The spontaneously hypertensive rat (SHR) is a model of human insulin-resistance syndromes due to the presence of essential hypertension, hyperinsulinaemia, glucose intolerance, hypertriglyceridaemia and visceral obesity 1, 2, 3, 4, 5. In experimental crosses, quantitative trait loci (QTLs) for SHR defects in glucose and fatty acid metabolism in adipocytes 5, as well as hypertension 6 and hypertriglyceridaemia 7, have been mapped to an overlapping region of rat chromosome 4. Upon analysis of SHR strains derived from a colony at the NIH, a deletional mutation in Cd36 (formerly Fat) was proposed as the underlying cause of these chromosome 4 QTLs and the clustering of insulin resistance phenotypes in SHR (ref. 8). Here we show that the Cd36 mutation is absent in the original SHR strains, maintained since their development in Japan 9 (SHR/Izm), and question the aetiological relevance of the Cd36 mutation to insulin resistance in SHR.

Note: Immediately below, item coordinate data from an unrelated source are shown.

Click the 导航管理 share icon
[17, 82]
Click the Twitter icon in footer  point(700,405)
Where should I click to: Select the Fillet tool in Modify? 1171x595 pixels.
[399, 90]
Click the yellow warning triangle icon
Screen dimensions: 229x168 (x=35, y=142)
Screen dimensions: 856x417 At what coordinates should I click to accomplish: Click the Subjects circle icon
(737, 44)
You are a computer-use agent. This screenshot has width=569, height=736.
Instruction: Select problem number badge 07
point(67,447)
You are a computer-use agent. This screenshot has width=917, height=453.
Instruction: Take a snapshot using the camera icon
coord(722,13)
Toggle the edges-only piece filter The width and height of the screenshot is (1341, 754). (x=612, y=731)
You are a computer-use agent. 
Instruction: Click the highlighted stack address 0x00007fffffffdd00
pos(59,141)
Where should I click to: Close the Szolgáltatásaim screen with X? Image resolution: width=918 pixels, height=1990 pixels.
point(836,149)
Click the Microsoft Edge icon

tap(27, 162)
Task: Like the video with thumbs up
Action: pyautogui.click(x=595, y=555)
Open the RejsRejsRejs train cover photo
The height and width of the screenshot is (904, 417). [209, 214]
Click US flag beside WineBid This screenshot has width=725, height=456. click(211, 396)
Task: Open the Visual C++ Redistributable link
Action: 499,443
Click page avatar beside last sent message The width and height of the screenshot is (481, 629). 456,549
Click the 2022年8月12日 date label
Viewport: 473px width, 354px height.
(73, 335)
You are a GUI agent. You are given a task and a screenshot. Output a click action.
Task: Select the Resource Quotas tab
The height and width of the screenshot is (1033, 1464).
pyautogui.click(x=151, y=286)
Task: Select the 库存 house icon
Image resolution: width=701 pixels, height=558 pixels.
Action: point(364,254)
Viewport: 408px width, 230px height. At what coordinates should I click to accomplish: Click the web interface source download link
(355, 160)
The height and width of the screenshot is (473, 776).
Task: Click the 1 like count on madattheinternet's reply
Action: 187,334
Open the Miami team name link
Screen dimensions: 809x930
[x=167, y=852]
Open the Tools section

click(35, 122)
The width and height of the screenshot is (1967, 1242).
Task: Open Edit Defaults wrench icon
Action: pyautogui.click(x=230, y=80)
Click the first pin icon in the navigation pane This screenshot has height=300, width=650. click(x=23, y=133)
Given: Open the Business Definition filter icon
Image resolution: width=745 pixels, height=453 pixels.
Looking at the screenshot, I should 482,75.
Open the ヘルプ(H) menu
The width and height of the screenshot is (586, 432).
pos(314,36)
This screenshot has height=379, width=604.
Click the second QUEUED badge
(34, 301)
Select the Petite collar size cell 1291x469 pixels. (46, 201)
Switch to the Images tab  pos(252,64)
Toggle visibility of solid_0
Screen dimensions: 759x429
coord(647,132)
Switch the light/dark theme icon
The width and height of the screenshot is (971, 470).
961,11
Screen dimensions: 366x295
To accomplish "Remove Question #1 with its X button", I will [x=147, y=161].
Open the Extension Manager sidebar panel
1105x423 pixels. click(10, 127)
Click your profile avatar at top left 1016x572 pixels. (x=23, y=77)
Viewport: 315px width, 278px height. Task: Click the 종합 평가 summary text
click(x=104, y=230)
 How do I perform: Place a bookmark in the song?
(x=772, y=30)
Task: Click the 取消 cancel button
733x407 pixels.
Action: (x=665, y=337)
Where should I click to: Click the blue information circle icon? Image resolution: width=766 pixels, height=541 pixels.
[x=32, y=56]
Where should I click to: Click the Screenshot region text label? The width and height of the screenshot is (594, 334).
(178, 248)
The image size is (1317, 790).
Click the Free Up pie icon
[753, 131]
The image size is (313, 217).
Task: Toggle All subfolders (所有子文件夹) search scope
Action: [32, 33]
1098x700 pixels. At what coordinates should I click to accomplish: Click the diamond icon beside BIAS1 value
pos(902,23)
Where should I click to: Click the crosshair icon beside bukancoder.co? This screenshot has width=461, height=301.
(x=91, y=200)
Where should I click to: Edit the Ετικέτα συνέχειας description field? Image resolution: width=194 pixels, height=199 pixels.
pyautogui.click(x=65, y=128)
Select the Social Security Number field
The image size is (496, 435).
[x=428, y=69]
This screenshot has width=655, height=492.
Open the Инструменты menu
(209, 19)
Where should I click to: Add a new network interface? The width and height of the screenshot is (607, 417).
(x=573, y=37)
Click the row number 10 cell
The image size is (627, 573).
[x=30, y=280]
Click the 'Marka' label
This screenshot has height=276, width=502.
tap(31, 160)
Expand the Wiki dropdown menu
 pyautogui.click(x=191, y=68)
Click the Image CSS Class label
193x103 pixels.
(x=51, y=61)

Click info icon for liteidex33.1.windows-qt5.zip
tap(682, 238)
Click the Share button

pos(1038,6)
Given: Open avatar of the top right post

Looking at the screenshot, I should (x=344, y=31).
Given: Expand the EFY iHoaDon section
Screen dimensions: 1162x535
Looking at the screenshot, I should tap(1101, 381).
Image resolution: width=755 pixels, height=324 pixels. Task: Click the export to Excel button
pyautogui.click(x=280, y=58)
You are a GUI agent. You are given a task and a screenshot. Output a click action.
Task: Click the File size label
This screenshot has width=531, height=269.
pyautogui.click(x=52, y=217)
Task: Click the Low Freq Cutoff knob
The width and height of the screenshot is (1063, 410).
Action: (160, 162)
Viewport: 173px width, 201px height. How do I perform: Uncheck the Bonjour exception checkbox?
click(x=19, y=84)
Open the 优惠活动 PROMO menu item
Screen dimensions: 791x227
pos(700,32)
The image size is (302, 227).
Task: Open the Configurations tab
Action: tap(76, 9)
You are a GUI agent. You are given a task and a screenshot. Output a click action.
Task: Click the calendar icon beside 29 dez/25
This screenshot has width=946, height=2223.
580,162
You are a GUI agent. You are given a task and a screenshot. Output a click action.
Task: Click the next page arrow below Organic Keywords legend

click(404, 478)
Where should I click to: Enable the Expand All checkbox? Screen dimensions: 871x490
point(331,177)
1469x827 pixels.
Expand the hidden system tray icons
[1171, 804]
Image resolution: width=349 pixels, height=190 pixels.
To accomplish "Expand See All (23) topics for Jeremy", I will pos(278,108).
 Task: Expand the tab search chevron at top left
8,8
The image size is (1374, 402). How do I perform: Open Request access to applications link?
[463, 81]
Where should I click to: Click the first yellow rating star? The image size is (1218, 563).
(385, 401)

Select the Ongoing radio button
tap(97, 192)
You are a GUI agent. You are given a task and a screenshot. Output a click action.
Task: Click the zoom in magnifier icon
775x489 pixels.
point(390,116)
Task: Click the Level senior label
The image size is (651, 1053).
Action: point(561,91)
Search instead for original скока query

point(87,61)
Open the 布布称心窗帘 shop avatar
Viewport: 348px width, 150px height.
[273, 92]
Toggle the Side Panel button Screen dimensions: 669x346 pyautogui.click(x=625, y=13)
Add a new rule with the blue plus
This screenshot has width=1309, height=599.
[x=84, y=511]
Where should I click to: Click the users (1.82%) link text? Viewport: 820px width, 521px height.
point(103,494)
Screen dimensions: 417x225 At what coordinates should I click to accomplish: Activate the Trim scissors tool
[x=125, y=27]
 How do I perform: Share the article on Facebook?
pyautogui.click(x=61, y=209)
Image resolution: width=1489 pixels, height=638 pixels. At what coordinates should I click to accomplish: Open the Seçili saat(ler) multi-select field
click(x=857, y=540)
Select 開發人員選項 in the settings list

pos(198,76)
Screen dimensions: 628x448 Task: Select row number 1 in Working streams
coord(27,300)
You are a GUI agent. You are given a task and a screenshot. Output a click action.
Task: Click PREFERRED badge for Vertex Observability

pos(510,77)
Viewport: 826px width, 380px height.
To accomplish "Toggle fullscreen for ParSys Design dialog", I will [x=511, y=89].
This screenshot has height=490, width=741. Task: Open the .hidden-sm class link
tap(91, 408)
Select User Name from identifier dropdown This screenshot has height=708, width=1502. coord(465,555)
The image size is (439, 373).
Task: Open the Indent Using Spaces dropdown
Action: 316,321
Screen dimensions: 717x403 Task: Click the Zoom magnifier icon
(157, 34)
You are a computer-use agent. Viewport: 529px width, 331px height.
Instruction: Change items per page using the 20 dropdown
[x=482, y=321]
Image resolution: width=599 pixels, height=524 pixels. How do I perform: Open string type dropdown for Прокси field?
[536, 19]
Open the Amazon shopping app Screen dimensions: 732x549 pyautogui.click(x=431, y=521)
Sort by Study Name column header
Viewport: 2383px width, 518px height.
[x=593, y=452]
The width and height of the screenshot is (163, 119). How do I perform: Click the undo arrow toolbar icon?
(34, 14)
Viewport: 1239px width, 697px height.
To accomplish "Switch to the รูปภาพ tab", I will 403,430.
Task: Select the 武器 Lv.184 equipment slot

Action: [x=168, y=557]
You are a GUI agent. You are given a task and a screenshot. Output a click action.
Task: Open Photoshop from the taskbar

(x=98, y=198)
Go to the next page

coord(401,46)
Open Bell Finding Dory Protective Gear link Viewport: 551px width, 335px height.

We initially searched for genes that were differentially expressed between SHR and its genetic control, the Wistar Kyoto (WKY) rat. Of the 500 independent clones obtained by subtraction analysis of adipocyte cDNA from NIH-derived strains (SHR/NCrj and WKY/NCrj), 2 contained partial cDNA sequences of Cd36 (ref. 10), the rat homologue of human CD36. Northern-blot analysis showed the presence of aberrant Cd36 mRNA in SHR/NCrj, but not in SHR/Izm (Fig. 1a). Cd36 cDNA from SHR/NCrj contained multiple sequence variants as reported 8, whereas Cd36 cDNA from SHR/Izm was normal. Genotype analysis demonstrated that the Cd36 mutation was not present in any of the original SHR/Izm strains, but was found in all NIH-derived strains examined (Fig. 1b).